## Written exercise
Change every "computer-use agent" in the data below to "screen assistant" and leave everything else unchanged.

-- begin Material provided --

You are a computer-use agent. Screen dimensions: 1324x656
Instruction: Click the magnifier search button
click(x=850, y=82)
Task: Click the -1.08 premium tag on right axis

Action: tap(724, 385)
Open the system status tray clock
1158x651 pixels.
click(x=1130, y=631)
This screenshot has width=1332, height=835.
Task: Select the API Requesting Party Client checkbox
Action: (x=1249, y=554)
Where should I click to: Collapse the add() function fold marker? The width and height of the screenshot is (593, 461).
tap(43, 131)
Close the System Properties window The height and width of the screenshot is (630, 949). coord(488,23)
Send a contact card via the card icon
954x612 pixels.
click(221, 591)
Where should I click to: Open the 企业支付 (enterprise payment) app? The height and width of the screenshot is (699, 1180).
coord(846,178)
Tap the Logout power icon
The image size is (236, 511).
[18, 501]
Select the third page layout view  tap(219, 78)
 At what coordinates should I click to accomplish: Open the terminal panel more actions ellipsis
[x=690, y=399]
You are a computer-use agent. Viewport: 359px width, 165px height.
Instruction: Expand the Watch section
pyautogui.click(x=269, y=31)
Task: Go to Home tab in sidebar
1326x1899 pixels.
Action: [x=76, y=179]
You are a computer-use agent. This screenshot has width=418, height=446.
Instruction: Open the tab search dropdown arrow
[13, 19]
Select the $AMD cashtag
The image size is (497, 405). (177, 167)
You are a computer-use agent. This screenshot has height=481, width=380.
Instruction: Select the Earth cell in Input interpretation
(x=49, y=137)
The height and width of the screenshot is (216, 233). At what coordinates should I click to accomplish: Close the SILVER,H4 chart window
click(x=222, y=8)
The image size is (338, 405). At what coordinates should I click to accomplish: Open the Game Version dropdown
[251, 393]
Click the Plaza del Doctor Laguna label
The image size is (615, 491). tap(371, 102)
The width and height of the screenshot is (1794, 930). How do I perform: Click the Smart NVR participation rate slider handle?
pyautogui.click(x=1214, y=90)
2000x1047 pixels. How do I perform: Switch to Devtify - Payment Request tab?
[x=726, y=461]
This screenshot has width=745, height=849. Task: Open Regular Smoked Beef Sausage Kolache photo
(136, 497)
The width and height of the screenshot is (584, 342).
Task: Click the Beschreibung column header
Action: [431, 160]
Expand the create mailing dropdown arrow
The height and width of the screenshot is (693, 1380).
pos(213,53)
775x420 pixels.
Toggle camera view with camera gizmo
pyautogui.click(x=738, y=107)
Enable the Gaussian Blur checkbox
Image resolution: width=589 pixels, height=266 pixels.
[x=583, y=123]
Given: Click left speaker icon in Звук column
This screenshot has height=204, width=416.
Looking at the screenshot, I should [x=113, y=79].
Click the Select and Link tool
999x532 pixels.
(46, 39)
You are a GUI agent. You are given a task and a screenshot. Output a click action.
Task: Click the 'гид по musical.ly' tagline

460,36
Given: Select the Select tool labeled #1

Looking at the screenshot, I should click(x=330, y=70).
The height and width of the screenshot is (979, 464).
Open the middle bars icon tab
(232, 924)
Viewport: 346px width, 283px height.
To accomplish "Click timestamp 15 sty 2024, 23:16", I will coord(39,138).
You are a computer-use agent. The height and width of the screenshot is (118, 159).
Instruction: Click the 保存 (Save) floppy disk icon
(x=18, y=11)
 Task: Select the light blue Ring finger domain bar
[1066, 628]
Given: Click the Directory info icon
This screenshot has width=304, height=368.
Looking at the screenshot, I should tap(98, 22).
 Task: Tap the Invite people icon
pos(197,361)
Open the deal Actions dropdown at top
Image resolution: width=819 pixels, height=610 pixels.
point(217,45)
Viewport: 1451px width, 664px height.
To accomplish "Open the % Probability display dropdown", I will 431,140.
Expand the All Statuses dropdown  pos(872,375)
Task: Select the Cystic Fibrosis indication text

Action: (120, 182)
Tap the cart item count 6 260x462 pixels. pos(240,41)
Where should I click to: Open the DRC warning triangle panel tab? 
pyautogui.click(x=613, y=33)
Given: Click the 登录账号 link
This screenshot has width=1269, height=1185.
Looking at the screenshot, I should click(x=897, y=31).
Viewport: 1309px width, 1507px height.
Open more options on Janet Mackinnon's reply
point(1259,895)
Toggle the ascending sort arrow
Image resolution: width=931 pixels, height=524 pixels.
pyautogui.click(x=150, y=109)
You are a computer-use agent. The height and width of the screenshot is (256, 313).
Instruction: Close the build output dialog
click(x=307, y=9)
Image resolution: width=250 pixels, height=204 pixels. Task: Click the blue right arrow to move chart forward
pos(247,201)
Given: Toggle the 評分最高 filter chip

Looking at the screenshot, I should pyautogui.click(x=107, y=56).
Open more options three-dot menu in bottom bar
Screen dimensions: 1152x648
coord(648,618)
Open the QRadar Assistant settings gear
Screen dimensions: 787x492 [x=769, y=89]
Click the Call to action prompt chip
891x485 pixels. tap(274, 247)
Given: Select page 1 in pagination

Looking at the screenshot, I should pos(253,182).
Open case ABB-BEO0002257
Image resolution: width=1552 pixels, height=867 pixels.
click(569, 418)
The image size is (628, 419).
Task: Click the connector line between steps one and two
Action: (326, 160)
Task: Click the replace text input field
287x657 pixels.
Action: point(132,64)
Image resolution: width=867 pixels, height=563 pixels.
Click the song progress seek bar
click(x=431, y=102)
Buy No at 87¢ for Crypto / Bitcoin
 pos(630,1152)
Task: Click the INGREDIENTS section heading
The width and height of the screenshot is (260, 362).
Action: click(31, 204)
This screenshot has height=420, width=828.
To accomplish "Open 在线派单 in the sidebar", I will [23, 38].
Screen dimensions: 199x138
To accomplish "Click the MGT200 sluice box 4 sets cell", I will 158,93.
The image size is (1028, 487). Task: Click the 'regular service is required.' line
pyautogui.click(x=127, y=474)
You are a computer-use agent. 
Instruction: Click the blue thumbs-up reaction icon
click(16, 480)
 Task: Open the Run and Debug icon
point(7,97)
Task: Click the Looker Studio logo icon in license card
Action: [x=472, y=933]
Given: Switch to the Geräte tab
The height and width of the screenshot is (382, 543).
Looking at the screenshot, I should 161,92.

-- end Material provided --

## Task output
You are a screen assistant. Screen dimensions: 1324x656
Instruction: Click the magnifier search button
click(x=850, y=82)
Task: Click the -1.08 premium tag on right axis

Action: tap(724, 385)
Open the system status tray clock
1158x651 pixels.
click(x=1130, y=631)
This screenshot has width=1332, height=835.
Task: Select the API Requesting Party Client checkbox
Action: (x=1249, y=554)
Where should I click to: Collapse the add() function fold marker? The width and height of the screenshot is (593, 461).
tap(43, 131)
Close the System Properties window The height and width of the screenshot is (630, 949). coord(488,23)
Send a contact card via the card icon
954x612 pixels.
click(221, 591)
Where should I click to: Open the 企业支付 (enterprise payment) app? The height and width of the screenshot is (699, 1180).
coord(846,178)
Tap the Logout power icon
The image size is (236, 511).
[18, 501]
Select the third page layout view  tap(219, 78)
 At what coordinates should I click to accomplish: Open the terminal panel more actions ellipsis
[x=690, y=399]
You are a screen assistant. Viewport: 359px width, 165px height.
Instruction: Expand the Watch section
pyautogui.click(x=269, y=31)
Task: Go to Home tab in sidebar
1326x1899 pixels.
Action: [x=76, y=179]
You are a screen assistant. This screenshot has width=418, height=446.
Instruction: Open the tab search dropdown arrow
[13, 19]
Select the $AMD cashtag
The image size is (497, 405). (177, 167)
You are a screen assistant. This screenshot has height=481, width=380.
Instruction: Select the Earth cell in Input interpretation
(x=49, y=137)
The height and width of the screenshot is (216, 233). At what coordinates should I click to accomplish: Close the SILVER,H4 chart window
click(x=222, y=8)
The image size is (338, 405). At what coordinates should I click to accomplish: Open the Game Version dropdown
[251, 393]
Click the Plaza del Doctor Laguna label
The image size is (615, 491). tap(371, 102)
The width and height of the screenshot is (1794, 930). How do I perform: Click the Smart NVR participation rate slider handle?
pyautogui.click(x=1214, y=90)
2000x1047 pixels. How do I perform: Switch to Devtify - Payment Request tab?
[x=726, y=461]
This screenshot has width=745, height=849. Task: Open Regular Smoked Beef Sausage Kolache photo
(136, 497)
The width and height of the screenshot is (584, 342).
Task: Click the Beschreibung column header
Action: [431, 160]
Expand the create mailing dropdown arrow
The height and width of the screenshot is (693, 1380).
pos(213,53)
775x420 pixels.
Toggle camera view with camera gizmo
pyautogui.click(x=738, y=107)
Enable the Gaussian Blur checkbox
Image resolution: width=589 pixels, height=266 pixels.
[x=583, y=123]
Given: Click left speaker icon in Звук column
This screenshot has height=204, width=416.
Looking at the screenshot, I should [x=113, y=79].
Click the Select and Link tool
999x532 pixels.
(46, 39)
You are a GUI agent. You are given a task and a screenshot. Output a click action.
Task: Click the 'гид по musical.ly' tagline

460,36
Given: Select the Select tool labeled #1

Looking at the screenshot, I should click(x=330, y=70).
The height and width of the screenshot is (979, 464).
Open the middle bars icon tab
(232, 924)
Viewport: 346px width, 283px height.
To accomplish "Click timestamp 15 sty 2024, 23:16", I will coord(39,138).
You are a screen assistant. The height and width of the screenshot is (118, 159).
Instruction: Click the 保存 (Save) floppy disk icon
(x=18, y=11)
 Task: Select the light blue Ring finger domain bar
[1066, 628]
Given: Click the Directory info icon
This screenshot has width=304, height=368.
Looking at the screenshot, I should tap(98, 22).
 Task: Tap the Invite people icon
pos(197,361)
Open the deal Actions dropdown at top
Image resolution: width=819 pixels, height=610 pixels.
point(217,45)
Viewport: 1451px width, 664px height.
To accomplish "Open the % Probability display dropdown", I will 431,140.
Expand the All Statuses dropdown  pos(872,375)
Task: Select the Cystic Fibrosis indication text

Action: (120, 182)
Tap the cart item count 6 260x462 pixels. pos(240,41)
Where should I click to: Open the DRC warning triangle panel tab? 
pyautogui.click(x=613, y=33)
Given: Click the 登录账号 link
This screenshot has width=1269, height=1185.
Looking at the screenshot, I should click(x=897, y=31).
Viewport: 1309px width, 1507px height.
Open more options on Janet Mackinnon's reply
point(1259,895)
Toggle the ascending sort arrow
Image resolution: width=931 pixels, height=524 pixels.
pyautogui.click(x=150, y=109)
You are a screen assistant. The height and width of the screenshot is (256, 313).
Instruction: Close the build output dialog
click(x=307, y=9)
Image resolution: width=250 pixels, height=204 pixels. Task: Click the blue right arrow to move chart forward
pos(247,201)
Given: Toggle the 評分最高 filter chip

Looking at the screenshot, I should pyautogui.click(x=107, y=56).
Open more options three-dot menu in bottom bar
Screen dimensions: 1152x648
coord(648,618)
Open the QRadar Assistant settings gear
Screen dimensions: 787x492 [x=769, y=89]
Click the Call to action prompt chip
891x485 pixels. tap(274, 247)
Given: Select page 1 in pagination

Looking at the screenshot, I should pos(253,182).
Open case ABB-BEO0002257
Image resolution: width=1552 pixels, height=867 pixels.
click(569, 418)
The image size is (628, 419).
Task: Click the connector line between steps one and two
Action: (326, 160)
Task: Click the replace text input field
287x657 pixels.
Action: point(132,64)
Image resolution: width=867 pixels, height=563 pixels.
Click the song progress seek bar
click(x=431, y=102)
Buy No at 87¢ for Crypto / Bitcoin
 pos(630,1152)
Task: Click the INGREDIENTS section heading
The width and height of the screenshot is (260, 362).
Action: click(31, 204)
This screenshot has height=420, width=828.
To accomplish "Open 在线派单 in the sidebar", I will [23, 38].
Screen dimensions: 199x138
To accomplish "Click the MGT200 sluice box 4 sets cell", I will 158,93.
The image size is (1028, 487). Task: Click the 'regular service is required.' line
pyautogui.click(x=127, y=474)
You are a screen assistant. 
Instruction: Click the blue thumbs-up reaction icon
click(16, 480)
 Task: Open the Run and Debug icon
point(7,97)
Task: Click the Looker Studio logo icon in license card
Action: [x=472, y=933]
Given: Switch to the Geräte tab
The height and width of the screenshot is (382, 543).
Looking at the screenshot, I should 161,92.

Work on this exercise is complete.